INSTRUCTIONS FOR THE TASK: Where in the data below does the word "handle" appear? Copy every line that has it.

:: INPUT FOR THIS TASK ::

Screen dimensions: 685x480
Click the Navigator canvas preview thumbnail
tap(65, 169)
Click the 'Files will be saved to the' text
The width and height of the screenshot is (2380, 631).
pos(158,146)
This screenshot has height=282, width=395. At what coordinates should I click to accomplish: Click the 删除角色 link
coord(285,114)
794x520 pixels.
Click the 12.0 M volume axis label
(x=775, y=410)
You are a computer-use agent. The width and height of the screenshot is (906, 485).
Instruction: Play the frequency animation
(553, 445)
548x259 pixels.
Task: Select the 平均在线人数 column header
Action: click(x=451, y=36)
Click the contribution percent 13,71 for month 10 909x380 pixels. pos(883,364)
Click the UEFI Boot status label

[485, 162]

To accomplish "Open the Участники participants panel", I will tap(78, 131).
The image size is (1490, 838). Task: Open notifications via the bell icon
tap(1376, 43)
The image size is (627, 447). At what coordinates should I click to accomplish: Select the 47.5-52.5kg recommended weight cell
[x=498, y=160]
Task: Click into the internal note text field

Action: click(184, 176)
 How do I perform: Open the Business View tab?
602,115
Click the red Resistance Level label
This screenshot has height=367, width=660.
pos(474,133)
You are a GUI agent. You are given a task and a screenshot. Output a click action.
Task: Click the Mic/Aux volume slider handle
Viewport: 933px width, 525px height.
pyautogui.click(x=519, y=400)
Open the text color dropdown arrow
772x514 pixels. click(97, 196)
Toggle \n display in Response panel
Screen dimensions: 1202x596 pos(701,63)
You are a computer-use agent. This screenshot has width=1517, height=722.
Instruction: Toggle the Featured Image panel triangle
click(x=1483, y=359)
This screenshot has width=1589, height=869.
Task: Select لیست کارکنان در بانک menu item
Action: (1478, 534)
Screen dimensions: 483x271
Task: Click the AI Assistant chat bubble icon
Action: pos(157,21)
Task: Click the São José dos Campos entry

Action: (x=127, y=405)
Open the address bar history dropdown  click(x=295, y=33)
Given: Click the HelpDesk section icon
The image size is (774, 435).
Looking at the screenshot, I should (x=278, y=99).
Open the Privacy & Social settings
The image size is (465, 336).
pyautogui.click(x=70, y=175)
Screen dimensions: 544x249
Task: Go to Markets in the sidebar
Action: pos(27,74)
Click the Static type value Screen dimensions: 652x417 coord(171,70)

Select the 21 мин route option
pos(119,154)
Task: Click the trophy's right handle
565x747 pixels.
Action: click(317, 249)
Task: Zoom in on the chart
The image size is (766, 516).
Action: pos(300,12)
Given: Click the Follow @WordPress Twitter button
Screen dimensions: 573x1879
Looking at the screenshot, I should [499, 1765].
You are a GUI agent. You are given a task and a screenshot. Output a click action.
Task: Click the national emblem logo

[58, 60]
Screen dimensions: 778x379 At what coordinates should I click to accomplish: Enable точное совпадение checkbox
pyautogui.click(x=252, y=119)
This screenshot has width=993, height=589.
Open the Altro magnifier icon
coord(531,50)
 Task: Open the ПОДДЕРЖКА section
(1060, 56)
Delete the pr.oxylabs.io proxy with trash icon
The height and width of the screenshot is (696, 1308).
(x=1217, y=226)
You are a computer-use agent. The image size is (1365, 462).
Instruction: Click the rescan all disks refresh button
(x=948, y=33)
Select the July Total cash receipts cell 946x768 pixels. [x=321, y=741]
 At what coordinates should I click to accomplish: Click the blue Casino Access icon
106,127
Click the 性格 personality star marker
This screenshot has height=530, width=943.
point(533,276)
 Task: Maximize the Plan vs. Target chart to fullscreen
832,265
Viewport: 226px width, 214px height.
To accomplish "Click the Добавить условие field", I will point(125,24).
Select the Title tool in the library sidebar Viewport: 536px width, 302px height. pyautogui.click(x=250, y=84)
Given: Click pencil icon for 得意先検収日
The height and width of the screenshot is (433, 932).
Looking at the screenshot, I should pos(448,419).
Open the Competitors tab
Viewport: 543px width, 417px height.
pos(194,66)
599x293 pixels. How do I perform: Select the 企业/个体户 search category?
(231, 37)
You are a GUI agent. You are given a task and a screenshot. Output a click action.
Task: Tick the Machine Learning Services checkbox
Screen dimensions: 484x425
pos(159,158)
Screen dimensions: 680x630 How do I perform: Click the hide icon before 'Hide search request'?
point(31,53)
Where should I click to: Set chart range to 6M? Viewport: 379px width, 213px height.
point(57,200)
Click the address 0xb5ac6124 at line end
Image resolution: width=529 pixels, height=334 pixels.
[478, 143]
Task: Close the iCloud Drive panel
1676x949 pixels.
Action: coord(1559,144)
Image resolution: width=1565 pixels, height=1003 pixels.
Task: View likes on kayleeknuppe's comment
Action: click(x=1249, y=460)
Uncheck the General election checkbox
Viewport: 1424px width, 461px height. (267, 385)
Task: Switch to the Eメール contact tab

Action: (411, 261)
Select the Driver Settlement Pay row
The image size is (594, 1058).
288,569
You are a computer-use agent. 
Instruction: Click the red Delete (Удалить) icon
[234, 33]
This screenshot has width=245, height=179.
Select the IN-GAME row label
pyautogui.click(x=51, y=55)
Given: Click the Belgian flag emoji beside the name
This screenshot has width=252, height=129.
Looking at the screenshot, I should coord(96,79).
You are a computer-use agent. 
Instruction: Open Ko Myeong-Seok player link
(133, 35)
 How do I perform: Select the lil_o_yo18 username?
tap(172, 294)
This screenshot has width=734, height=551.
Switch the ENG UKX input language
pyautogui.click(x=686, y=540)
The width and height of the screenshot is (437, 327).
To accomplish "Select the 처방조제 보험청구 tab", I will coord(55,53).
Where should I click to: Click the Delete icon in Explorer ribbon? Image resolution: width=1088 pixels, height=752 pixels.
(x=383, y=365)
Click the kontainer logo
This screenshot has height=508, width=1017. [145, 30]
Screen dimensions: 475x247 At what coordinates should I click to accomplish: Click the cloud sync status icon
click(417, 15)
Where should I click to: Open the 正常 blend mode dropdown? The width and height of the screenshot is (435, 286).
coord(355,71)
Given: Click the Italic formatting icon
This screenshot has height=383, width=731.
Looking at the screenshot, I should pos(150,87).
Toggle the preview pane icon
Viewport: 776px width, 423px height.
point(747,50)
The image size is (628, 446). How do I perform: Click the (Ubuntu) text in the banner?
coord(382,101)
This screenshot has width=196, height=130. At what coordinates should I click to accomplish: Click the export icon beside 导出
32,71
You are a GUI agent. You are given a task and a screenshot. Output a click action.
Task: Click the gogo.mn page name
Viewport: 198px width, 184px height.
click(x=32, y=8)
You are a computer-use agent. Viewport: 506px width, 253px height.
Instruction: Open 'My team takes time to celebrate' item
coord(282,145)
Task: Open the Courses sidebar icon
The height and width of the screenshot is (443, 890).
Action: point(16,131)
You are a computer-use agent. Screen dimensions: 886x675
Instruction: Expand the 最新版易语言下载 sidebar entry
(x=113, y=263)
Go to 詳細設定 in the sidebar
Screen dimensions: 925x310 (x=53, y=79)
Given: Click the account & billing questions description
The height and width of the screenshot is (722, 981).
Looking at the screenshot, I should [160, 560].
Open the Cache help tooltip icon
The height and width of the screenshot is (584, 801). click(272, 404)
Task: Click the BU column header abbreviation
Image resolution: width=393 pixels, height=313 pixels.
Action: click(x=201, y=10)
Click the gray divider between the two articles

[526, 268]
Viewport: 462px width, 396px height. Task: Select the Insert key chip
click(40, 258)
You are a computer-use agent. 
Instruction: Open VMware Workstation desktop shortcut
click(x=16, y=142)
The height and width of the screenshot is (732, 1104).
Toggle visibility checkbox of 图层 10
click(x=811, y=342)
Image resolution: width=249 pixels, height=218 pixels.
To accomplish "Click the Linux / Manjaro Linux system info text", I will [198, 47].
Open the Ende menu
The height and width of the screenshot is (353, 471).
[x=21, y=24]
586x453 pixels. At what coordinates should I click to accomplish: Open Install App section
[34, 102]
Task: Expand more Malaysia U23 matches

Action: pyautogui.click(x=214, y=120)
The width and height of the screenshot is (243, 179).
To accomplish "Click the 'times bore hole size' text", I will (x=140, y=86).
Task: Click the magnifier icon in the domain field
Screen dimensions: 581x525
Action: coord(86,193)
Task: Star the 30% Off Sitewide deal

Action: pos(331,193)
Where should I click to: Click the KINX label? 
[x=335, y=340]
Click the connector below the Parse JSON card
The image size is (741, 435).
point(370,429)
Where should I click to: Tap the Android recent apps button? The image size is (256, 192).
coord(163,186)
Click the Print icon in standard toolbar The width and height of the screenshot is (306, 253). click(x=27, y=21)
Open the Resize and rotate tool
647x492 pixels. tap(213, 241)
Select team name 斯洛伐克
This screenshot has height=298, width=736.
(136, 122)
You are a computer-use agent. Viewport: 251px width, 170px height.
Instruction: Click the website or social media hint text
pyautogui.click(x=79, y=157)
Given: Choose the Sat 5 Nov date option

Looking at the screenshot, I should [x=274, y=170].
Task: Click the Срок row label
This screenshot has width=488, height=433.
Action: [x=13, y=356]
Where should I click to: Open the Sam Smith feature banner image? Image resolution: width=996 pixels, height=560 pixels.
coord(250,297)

:::

WRITTEN SOLUTION:
Task: Click the Mic/Aux volume slider handle
Task: Click the trophy's right handle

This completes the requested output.